■ **Data supplied**
⁂

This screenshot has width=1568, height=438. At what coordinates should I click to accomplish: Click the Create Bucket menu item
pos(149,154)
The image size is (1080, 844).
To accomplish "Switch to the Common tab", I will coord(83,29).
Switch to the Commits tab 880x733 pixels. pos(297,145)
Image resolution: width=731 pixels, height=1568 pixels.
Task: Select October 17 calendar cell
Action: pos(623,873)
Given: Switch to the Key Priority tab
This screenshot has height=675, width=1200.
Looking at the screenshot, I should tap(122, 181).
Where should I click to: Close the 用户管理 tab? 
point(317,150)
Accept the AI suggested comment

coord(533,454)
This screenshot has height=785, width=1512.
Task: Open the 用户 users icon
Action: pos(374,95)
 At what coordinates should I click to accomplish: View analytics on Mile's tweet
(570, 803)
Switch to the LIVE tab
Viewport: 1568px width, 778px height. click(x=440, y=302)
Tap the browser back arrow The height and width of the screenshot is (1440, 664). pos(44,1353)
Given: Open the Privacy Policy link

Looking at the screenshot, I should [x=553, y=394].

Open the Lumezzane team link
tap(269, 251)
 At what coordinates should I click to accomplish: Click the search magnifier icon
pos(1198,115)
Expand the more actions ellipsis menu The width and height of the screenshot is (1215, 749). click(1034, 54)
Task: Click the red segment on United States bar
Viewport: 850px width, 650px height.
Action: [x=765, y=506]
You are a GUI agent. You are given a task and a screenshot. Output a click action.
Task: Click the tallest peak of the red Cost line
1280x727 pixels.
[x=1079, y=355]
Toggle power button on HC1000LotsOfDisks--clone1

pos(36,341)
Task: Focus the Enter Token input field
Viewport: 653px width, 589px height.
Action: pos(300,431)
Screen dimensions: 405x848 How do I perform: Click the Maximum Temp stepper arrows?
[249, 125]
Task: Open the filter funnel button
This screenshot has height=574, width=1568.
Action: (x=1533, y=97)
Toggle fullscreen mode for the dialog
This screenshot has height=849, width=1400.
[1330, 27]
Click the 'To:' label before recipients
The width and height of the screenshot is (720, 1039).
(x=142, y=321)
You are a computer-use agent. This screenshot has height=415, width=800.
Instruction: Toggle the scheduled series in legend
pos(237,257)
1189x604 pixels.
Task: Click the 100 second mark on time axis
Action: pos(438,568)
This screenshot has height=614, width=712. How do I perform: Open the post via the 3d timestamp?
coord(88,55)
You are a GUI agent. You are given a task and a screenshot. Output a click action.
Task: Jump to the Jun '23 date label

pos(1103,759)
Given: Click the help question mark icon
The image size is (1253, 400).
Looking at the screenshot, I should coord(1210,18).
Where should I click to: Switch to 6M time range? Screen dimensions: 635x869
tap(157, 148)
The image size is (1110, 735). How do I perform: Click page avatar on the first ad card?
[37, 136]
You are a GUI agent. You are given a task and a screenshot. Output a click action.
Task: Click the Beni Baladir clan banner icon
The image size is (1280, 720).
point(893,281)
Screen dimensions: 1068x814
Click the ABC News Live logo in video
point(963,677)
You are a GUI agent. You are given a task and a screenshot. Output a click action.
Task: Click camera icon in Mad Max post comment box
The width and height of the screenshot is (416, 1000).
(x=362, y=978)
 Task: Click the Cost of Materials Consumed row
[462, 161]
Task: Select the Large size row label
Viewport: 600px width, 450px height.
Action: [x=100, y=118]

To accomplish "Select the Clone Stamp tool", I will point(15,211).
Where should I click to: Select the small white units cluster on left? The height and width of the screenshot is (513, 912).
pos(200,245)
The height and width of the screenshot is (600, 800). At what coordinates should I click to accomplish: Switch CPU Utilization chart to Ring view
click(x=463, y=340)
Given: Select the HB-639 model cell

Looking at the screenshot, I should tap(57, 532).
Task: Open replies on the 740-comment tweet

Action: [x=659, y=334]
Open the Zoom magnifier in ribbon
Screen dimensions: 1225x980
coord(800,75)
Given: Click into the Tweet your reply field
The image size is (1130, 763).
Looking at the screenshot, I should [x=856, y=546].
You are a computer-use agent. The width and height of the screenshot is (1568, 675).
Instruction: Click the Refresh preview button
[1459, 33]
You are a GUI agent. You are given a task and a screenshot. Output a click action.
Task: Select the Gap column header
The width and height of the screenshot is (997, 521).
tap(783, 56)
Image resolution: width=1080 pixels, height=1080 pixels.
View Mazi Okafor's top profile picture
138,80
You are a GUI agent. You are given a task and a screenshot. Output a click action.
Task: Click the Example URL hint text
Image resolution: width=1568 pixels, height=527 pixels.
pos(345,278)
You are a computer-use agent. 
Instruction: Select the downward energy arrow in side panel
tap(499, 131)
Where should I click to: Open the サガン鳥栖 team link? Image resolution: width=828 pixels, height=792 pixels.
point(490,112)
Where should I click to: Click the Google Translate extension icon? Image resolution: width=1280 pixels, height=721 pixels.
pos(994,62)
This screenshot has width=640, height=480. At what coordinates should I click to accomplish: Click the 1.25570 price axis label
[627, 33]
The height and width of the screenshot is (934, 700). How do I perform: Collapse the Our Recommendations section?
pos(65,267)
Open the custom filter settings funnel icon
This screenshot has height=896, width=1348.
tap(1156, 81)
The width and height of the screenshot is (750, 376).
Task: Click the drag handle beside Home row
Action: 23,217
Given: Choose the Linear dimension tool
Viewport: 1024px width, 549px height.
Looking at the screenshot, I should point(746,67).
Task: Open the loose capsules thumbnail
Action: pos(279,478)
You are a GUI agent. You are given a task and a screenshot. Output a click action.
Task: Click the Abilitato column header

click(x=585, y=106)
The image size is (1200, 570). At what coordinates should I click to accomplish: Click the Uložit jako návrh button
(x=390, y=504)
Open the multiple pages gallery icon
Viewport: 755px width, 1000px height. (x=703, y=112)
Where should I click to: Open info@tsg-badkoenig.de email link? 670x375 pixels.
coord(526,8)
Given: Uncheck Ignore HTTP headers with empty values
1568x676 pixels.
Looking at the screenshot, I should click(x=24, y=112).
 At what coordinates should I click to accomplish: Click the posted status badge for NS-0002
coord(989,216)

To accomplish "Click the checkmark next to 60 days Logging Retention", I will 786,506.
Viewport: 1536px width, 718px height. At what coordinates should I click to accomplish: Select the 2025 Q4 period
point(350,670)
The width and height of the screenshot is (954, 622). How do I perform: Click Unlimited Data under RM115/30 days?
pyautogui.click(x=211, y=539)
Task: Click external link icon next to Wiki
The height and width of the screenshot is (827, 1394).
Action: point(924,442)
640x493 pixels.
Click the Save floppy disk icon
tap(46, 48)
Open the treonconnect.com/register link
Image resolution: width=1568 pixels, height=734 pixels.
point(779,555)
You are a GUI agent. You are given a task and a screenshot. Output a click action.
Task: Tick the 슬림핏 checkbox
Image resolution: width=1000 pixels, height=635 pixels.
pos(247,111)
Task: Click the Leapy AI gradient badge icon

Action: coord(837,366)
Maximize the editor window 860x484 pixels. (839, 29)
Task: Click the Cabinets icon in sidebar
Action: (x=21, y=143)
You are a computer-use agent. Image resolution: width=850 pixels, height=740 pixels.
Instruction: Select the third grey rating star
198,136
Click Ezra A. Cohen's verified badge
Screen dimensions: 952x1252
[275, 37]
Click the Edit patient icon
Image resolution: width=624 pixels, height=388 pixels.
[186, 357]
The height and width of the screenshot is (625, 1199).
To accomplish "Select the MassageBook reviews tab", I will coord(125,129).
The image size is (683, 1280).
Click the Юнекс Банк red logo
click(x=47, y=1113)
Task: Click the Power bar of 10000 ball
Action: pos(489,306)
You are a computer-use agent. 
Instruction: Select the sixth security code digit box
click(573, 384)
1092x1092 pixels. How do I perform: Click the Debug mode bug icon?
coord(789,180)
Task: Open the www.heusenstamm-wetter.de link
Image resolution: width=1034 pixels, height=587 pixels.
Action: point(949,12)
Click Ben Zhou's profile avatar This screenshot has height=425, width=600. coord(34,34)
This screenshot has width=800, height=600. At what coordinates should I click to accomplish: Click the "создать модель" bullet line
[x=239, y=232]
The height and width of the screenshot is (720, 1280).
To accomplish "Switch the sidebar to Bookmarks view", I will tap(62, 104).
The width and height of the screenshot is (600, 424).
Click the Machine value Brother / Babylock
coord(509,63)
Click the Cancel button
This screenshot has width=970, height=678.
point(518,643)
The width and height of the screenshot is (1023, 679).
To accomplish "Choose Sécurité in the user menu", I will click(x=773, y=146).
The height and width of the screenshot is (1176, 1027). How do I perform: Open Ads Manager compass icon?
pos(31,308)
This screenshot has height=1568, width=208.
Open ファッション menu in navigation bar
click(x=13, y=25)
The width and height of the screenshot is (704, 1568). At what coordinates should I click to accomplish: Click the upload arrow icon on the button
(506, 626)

⁂

Scan the entries for the word "computer". Report each line that has it.

You are a computer-use agent. This screenshot has height=415, width=800.
You are a computer-use agent. The width and height of the screenshot is (1568, 675).
You are a computer-use agent. 
You are a computer-use agent. Image resolution: width=850 pixels, height=740 pixels.
You are a computer-use agent. 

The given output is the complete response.